根据多个条件合并两个 CSV 文件
Merging Two CSV Files Based on Many Criteria
我有两个 CSV 文件。它们有相同的列,但同一列中的每一行都不是唯一的,如下所示:
gpo_full.csv:
Date hearing_sub_type topic Specific_Date
January,1997 Oversight weather January 12,1997
June,2000 General life June 5,2000
January,1997 General forest January 1,1997
April,2001 Oversight people NaN
June,2000 Oversight depressed June 6,2000
January,1997 General weather January 1,1997
June,2000 Oversight depressed June 5,2000
CAP_cols.csv:
majortopic id Chamber topic Date Specific_Date
21 79846 1 many forest January,1997 January 1,1997
4 79847 2 emotion June,2000 June 6,2000
13 79848 1 NaN May,2001 NaN
7 79849 2 good life June,2000 June 5,2000
21 79850 1 good weather January,1997 January 1,1997
25 79851 1 rain & cloudy January,1997 January 12,1997
6 79852 2 sad & depressed June,2000 June 5,2000
我想使用三个条件来匹配这些数据:Specific_Date、日期和主题。
首先,我想使用“日期”列来对这些数据进行分组。接下来,我尝试使用“Specific_Date”列来缩小范围,因为该列中丢失了一些数据。最后,我想使用类似词嵌入的“主题”列来确保 gpo_full 中的哪些行可以与 CAP_cols 中的唯一行对应。
我尝试使用“日期”列对数据进行分组并将它们合并到 JSON 文件中。
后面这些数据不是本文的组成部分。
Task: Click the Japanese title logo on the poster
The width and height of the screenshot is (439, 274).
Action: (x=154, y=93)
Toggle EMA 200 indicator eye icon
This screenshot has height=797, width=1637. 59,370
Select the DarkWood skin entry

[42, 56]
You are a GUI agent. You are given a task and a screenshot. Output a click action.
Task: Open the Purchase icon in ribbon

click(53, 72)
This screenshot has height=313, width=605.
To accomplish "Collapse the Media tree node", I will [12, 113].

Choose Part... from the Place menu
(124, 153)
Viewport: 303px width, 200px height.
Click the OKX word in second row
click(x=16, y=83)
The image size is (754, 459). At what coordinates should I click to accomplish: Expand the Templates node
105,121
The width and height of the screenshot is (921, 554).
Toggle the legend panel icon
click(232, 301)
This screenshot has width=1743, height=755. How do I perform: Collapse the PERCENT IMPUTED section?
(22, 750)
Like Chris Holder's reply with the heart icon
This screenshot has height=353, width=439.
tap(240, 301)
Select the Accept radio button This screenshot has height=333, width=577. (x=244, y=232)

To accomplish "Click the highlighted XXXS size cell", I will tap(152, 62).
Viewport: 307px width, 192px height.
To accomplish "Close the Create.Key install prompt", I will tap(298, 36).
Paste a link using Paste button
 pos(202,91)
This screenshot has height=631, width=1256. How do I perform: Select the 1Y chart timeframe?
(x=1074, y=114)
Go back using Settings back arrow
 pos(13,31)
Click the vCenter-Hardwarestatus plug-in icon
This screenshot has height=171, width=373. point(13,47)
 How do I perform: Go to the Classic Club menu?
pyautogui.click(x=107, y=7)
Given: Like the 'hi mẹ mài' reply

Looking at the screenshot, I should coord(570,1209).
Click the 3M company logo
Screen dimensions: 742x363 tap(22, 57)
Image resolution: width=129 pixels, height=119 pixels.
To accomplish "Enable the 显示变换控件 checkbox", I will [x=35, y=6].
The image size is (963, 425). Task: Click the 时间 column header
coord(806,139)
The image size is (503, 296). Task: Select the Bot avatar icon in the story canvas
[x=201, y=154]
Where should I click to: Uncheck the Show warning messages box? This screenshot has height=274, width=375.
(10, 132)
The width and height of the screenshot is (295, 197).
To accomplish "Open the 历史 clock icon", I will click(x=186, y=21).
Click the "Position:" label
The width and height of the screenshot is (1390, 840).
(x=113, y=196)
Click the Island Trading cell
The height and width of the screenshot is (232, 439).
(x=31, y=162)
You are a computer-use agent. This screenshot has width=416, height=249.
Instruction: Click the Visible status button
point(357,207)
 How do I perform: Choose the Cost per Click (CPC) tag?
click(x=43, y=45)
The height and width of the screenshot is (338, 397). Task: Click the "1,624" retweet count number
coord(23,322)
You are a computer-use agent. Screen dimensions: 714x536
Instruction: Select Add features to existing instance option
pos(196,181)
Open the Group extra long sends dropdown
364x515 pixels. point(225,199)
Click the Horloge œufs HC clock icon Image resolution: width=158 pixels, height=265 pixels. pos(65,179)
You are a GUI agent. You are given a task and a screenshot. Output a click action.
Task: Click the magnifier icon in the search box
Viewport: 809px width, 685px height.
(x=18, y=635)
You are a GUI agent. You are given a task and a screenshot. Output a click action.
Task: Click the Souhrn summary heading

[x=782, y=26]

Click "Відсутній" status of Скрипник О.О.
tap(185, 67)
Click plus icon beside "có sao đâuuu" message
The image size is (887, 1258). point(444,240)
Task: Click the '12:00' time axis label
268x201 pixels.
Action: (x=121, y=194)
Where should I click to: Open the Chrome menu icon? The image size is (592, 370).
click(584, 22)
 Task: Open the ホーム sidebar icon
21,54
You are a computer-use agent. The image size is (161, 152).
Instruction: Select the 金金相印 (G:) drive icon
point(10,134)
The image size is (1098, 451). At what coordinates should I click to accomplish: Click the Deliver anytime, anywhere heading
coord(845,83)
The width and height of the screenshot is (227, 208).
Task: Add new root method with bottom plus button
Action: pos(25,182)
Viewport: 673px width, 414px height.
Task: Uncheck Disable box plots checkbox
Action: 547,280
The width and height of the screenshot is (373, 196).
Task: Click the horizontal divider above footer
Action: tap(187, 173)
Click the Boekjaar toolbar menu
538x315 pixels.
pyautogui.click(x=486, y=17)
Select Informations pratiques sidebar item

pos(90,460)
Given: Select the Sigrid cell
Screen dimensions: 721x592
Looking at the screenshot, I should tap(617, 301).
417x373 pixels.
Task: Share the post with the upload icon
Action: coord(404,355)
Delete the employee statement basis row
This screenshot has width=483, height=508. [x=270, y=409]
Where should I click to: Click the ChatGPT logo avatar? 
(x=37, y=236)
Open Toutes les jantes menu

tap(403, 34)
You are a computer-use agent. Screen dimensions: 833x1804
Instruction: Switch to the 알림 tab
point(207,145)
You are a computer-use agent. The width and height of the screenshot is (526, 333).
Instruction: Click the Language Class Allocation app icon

但是,我被困在实现下一步以按特定日期和主题缩小范围的过程中。
我对这个输出的想法是:
{
"Date": "January,1997",
"Specific_Date": "January 12,1997"
"Topic": {"GPO": "weather", "CAP": "rain & cloudy"}
"GPO": {
"hearing_sub_type": "Oversight",
and other columns
}
"CAP": {
"majortopic": "25",
"id": "79851",
"Chamber": "1"
}
},
{
"Date": "January,1997",
"Specific_Date": "January 1,1997"
"Topic": {"GPO": "forest", "CAP": "many forest"}
"GPO": {
"hearing_sub_type": "General",
and other columns
}
"CAP": {
"majortopic": "21",
"id": "79846",
"Chamber": "1"
}
and similar for others}
我想了三天了,一点头绪也没有。任何实现这一目标的想法都会非常有帮助!非常感谢!
主题匹配有几个问题,所以你需要扩展我使用的 match_topic()
方法,但我添加了一些逻辑以查看最后没有匹配的内容。
results
变量包含一个字典列表,您可以轻松地将其保存为 JSON 文件。
检查内联注释以了解我使用的逻辑推理。
旁注:
如果我是你,我会稍微重组 JSON。将 topic
作为 key/value 对放在 GPO
和 CAP
键下对我来说比 Topic
键和单独的 GPO
和 CAP
key/value 对...
import csv
from pprint import pprint
import json
# load gpo_full.csv into a list of dict using
# csv.DictReader & list comprehension
with open("path/to/file/gpo_full.csv") as infile:
gpo_full = [item for item in csv.DictReader(infile)]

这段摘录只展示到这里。